Angekommen in Helsinki erfährt Borowski, dass sein Einsatzort nicht die Hauptstadt, sondern das Örtchen Ilomantsi an der russischen Grenze sein wird. Der finnische Kollege ist immerhin noch so nett, ihm den Weg dorthin zu erklären: „500 Kilometer und dann rechts“. Es beginnt ein Roadmovie in eine Gegend, die mit Provinz noch viel zu urban umschrieben ist. Kommissar Borowski geht in die Taiga, „into the wild“, dorthin, wo Europa so viel Wildnis hat wie nirgendwo sonst.

Weiße Nächte im dichten Wald

Der finnische Regisseur Hannu Salonen lässt in diesem Tatort viel Platz für wunderschöne Landschaftsbilder, Flüge über riesige Wälder und Seen, die immer mehr zum Sinnbild für einen Fall werden, in dem der Brummbär Borowski vor lauter Wald keine Bäume mehr sieht. Ausgelöst wird der Schlamassel durch eine kurze Unachtsamkeit. Als Borowski und der finnische Polizist Mikko Väisanen (Janne Hyytäinen) Ralph nach Helsinki überführen wollen, entwischt er den beiden Polizisten mitsamt Dienstwagen und Waffe. Fortan treiben Borowski neben dem Fall vor allem drei Fragen um: „Wie weit ist es noch in die Stadt?“, „Kommen hier irgendwann mal Autos?“ und „Wird es hier nie dunkel?“

So viel sei verraten: Es wird nicht dunkel. Borowski ist in den weißen Nächten, zur Mittsommernacht in den finnischen Wäldern unterwegs. Zu seiner chronischen Lustlosigkeit gesellt sich also Schlaflosigkeit, was ihn noch ein bisschen schlechter aussehen lässt. Der Fall indes scheint längst nicht so eindeutig zu sein wie es zu Anfang schien, denn Ralph und Anni waren ein Paar und so zirka jeder der eigenartigen Einwohner macht sich verdächtig. Wie in einsamen Wäldern, wo man sich unwillkürlich nach jedem Knacken umdreht, wird der Zuschauer durch den ausgesprochen ruhig, aber keinesfalls langweilig erzählten Film geführt.
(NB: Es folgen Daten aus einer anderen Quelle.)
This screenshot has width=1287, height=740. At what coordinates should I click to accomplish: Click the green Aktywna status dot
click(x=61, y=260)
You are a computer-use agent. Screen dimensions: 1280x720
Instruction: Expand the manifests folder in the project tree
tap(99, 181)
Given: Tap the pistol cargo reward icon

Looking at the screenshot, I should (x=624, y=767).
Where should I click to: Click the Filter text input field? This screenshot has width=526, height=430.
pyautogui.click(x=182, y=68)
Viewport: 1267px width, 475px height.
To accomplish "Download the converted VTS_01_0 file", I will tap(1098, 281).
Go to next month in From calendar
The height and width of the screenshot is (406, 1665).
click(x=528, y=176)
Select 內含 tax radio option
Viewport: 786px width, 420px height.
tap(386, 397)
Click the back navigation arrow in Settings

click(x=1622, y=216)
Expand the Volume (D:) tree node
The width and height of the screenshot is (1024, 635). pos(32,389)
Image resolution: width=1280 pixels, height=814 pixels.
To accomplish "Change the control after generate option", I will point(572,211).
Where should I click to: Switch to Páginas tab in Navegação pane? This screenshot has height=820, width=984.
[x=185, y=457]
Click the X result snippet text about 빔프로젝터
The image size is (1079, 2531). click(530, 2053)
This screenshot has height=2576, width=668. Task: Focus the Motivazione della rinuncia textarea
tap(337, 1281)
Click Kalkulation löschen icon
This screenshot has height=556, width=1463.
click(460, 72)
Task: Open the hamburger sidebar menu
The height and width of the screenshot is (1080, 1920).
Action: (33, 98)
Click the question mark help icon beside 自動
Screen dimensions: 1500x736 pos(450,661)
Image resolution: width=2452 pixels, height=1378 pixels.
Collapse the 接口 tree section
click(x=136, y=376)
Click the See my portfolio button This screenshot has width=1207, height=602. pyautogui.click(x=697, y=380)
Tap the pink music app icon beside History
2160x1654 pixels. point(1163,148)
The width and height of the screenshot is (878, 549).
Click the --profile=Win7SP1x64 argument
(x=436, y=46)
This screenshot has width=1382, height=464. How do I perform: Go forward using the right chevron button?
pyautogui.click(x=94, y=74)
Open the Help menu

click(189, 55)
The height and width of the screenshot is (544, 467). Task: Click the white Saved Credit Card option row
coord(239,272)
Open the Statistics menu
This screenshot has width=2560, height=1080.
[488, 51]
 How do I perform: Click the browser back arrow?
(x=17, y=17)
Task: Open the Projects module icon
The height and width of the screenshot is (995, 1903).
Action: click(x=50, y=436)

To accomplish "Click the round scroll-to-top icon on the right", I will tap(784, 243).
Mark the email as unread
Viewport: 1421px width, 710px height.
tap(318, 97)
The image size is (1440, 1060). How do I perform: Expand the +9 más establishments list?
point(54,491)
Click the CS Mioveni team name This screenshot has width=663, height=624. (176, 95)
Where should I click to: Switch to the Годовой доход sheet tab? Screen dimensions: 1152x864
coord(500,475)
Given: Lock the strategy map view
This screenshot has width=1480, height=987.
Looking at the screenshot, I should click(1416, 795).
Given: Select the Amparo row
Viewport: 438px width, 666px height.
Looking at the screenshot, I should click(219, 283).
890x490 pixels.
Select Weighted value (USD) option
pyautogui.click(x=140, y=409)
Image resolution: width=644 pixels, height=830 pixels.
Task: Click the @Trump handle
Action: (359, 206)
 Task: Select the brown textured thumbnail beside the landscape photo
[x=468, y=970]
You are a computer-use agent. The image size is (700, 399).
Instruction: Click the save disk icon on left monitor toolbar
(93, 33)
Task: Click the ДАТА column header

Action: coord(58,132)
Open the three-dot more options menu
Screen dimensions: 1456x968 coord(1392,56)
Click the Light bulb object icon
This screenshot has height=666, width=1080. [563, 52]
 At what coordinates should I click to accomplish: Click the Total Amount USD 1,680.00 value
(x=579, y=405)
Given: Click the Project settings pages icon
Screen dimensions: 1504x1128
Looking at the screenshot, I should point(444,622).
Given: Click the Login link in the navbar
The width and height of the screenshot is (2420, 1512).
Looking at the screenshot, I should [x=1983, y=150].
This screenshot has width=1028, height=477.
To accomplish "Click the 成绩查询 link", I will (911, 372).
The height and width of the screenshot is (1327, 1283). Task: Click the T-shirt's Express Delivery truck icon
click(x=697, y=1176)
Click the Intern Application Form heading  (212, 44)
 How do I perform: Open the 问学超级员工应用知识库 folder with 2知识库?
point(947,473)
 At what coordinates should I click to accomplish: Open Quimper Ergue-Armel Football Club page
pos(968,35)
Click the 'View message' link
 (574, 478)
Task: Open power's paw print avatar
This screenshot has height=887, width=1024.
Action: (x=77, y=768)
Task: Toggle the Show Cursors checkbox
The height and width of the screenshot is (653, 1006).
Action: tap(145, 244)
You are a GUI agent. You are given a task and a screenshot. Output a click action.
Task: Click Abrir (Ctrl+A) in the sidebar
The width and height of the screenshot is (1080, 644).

Wie einst Mulder und Scully

Auch die Romanze zwischen Kommissar schlaflos und der Polizeipsychologin Frieda Jung (Maren Eggert) geht weiter. Jung reist Borwoski hinterher, um ihm bei den Ermittlungen zu unterstützen. Erst noch im „Mulder und Scully“-Modus, kommen sich die beiden bald wieder so nah, dass es zum ersten Mal in der Tatort-Geschichte soetwas wie einen Heiratsantrag in einem Ermittlerteam gibt - und Burowski bleibt in seinem Rahmen romantisch. Sie: „Wir könnten ja heiraten.“ Er: „Wen denn?“

Mit starken Nebenrollen - vor allem Florian Bartholomäi als Ralph und der Finne Antti Reini als Unsympath Vallu - ist der Tatort gut besetzt. Statt auf eine sozialkritische Botschaft setzt Drehbuchautor Clemens Murath ganz und gar auf eine dicht erzählte, spannende Geschichte und bizarre, teils psychedelische Bilder, etwa einen Tangopavillon mitten im Wald. Und da hat der Trip Borowskis, ausgelöst durch halluzinogene Pilze, noch gar nicht begonnen.

Tatort „Tango für Borowski“ am Ostersonntag um 20.15 Uhr, ARD und in der Mediathek.